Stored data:
------------------------------------------------------------------------
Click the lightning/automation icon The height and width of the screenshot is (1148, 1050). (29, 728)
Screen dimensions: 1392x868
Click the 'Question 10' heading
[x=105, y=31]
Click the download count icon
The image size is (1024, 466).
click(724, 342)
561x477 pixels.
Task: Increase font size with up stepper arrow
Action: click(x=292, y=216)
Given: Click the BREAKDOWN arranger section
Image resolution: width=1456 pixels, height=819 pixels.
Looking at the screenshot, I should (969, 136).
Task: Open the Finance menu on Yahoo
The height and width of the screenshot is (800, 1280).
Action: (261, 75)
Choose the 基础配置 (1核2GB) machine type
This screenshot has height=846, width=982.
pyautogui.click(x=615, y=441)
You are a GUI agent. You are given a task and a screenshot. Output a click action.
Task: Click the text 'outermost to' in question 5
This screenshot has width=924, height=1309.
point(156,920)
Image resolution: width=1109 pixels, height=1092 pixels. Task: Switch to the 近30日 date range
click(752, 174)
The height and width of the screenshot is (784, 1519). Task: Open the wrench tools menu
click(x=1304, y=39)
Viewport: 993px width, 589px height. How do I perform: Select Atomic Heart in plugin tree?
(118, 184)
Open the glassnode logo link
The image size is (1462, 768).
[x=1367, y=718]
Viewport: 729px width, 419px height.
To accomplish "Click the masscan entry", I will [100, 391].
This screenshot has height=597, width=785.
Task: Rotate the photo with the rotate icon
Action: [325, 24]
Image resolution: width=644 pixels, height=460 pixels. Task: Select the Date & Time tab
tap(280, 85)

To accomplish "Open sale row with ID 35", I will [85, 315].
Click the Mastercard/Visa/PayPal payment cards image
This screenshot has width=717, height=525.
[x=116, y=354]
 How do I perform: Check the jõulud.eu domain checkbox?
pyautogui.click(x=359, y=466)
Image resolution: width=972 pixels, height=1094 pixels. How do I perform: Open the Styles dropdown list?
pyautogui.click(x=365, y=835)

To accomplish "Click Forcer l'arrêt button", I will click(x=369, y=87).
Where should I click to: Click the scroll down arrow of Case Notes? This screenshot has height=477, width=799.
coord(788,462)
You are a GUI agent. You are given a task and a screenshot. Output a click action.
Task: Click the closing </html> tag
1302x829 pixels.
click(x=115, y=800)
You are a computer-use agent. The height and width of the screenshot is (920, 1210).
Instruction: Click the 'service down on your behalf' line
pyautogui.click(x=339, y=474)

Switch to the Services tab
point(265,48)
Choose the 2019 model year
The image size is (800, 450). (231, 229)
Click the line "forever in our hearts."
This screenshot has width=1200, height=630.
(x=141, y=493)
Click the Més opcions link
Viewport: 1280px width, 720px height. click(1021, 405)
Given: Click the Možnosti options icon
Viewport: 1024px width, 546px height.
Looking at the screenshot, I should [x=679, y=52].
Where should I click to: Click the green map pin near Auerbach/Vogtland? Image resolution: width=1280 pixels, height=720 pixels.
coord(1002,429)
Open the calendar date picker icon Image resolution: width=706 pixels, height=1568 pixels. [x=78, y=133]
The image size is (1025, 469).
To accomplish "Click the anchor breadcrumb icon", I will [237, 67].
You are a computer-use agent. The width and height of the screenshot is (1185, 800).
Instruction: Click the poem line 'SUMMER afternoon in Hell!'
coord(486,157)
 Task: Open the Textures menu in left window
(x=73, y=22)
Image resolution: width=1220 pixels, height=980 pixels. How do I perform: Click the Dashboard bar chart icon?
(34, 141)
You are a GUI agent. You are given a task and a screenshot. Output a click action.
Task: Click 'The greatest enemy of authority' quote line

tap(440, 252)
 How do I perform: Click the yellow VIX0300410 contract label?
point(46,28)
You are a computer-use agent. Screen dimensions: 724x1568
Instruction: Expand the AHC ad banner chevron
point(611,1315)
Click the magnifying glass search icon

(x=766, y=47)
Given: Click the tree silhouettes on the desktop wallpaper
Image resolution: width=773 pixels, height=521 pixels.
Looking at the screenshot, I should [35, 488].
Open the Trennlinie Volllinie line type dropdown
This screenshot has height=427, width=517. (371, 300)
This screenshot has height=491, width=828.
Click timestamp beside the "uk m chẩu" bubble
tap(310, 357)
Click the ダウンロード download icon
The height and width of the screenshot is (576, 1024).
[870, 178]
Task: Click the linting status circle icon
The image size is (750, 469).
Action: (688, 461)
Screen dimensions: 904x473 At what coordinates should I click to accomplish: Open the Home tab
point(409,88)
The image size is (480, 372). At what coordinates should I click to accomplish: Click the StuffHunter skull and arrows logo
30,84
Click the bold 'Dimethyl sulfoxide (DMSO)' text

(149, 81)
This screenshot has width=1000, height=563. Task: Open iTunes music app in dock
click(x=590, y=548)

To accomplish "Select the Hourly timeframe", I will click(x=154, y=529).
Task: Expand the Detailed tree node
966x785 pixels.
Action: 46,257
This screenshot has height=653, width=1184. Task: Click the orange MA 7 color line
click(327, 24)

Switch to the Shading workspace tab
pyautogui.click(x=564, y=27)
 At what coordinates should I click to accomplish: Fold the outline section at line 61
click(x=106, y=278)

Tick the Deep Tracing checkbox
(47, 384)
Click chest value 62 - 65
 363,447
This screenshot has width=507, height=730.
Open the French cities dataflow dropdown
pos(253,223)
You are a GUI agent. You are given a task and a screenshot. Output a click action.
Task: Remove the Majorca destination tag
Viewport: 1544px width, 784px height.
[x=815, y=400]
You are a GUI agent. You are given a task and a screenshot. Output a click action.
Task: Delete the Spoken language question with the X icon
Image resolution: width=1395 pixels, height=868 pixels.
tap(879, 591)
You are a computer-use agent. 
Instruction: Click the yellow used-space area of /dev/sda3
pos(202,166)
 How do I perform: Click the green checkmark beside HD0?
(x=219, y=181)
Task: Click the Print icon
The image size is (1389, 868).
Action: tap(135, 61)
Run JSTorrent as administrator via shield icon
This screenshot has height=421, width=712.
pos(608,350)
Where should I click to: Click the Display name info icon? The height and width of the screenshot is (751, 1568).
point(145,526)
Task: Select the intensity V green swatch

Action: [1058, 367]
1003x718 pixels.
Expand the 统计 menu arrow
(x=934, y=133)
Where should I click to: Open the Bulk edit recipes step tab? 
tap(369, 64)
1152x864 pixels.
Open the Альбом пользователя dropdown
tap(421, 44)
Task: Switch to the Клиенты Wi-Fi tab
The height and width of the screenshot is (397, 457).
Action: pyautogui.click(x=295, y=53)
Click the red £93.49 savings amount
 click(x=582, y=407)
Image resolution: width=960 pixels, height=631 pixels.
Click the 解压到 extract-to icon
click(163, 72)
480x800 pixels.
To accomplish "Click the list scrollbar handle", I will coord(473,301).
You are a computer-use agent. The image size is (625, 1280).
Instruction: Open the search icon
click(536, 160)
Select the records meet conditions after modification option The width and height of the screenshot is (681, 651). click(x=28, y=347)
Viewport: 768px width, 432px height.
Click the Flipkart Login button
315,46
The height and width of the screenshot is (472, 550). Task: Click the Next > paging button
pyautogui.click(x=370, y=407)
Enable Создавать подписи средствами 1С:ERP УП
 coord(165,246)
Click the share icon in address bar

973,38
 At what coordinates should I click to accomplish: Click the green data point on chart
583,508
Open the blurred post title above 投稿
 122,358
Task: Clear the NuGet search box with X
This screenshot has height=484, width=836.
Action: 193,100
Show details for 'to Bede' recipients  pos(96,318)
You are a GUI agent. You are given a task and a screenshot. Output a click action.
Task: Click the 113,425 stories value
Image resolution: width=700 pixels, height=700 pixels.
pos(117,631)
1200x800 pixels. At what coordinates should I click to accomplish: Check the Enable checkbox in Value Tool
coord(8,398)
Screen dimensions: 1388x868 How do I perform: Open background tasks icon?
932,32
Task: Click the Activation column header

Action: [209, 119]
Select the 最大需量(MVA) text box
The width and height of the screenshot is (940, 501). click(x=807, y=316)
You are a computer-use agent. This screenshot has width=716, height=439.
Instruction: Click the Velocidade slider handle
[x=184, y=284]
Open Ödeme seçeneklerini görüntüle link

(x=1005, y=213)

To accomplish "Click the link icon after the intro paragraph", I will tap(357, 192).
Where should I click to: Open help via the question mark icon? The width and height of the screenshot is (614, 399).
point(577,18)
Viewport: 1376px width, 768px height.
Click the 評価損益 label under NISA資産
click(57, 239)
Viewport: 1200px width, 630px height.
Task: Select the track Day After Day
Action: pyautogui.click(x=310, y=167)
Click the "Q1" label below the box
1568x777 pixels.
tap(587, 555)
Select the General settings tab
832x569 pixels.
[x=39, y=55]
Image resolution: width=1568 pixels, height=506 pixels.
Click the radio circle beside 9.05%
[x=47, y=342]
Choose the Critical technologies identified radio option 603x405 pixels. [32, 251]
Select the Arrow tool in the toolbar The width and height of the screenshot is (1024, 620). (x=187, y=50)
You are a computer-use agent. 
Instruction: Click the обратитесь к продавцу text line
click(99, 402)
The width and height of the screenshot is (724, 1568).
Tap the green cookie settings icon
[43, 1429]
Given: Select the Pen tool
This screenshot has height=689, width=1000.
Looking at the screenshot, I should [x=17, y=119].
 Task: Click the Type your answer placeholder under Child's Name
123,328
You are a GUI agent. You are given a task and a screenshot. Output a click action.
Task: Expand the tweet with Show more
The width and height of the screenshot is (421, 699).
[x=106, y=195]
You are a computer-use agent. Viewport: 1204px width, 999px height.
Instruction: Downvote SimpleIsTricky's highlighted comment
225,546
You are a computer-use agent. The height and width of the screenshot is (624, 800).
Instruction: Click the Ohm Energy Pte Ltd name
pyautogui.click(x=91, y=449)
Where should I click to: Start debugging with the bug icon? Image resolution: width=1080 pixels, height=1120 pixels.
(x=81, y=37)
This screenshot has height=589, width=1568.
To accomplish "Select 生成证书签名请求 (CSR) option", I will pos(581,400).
------------------------------------------------------------------------
[Exercise details]:
Begin at the line that has "Click the Més opcions link" in the entries above; stop after the line that has "This screenshot has height=491, width=828.". Transcribe exactly those lines and no others.

[Written solution]:
Click the Més opcions link
Viewport: 1280px width, 720px height. click(1021, 405)
Given: Click the Možnosti options icon
Viewport: 1024px width, 546px height.
Looking at the screenshot, I should [x=679, y=52].
Where should I click to: Click the green map pin near Auerbach/Vogtland? Image resolution: width=1280 pixels, height=720 pixels.
coord(1002,429)
Open the calendar date picker icon Image resolution: width=706 pixels, height=1568 pixels. [x=78, y=133]
The image size is (1025, 469).
To accomplish "Click the anchor breadcrumb icon", I will [237, 67].
You are a computer-use agent. The width and height of the screenshot is (1185, 800).
Instruction: Click the poem line 'SUMMER afternoon in Hell!'
coord(486,157)
 Task: Open the Textures menu in left window
(x=73, y=22)
Image resolution: width=1220 pixels, height=980 pixels. How do I perform: Click the Dashboard bar chart icon?
(34, 141)
You are a GUI agent. You are given a task and a screenshot. Output a click action.
Task: Click 'The greatest enemy of authority' quote line

tap(440, 252)
 How do I perform: Click the yellow VIX0300410 contract label?
point(46,28)
You are a computer-use agent. Screen dimensions: 724x1568
Instruction: Expand the AHC ad banner chevron
point(611,1315)
Click the magnifying glass search icon

(x=766, y=47)
Given: Click the tree silhouettes on the desktop wallpaper
Image resolution: width=773 pixels, height=521 pixels.
Looking at the screenshot, I should [35, 488].
Open the Trennlinie Volllinie line type dropdown
This screenshot has height=427, width=517. (371, 300)
This screenshot has height=491, width=828.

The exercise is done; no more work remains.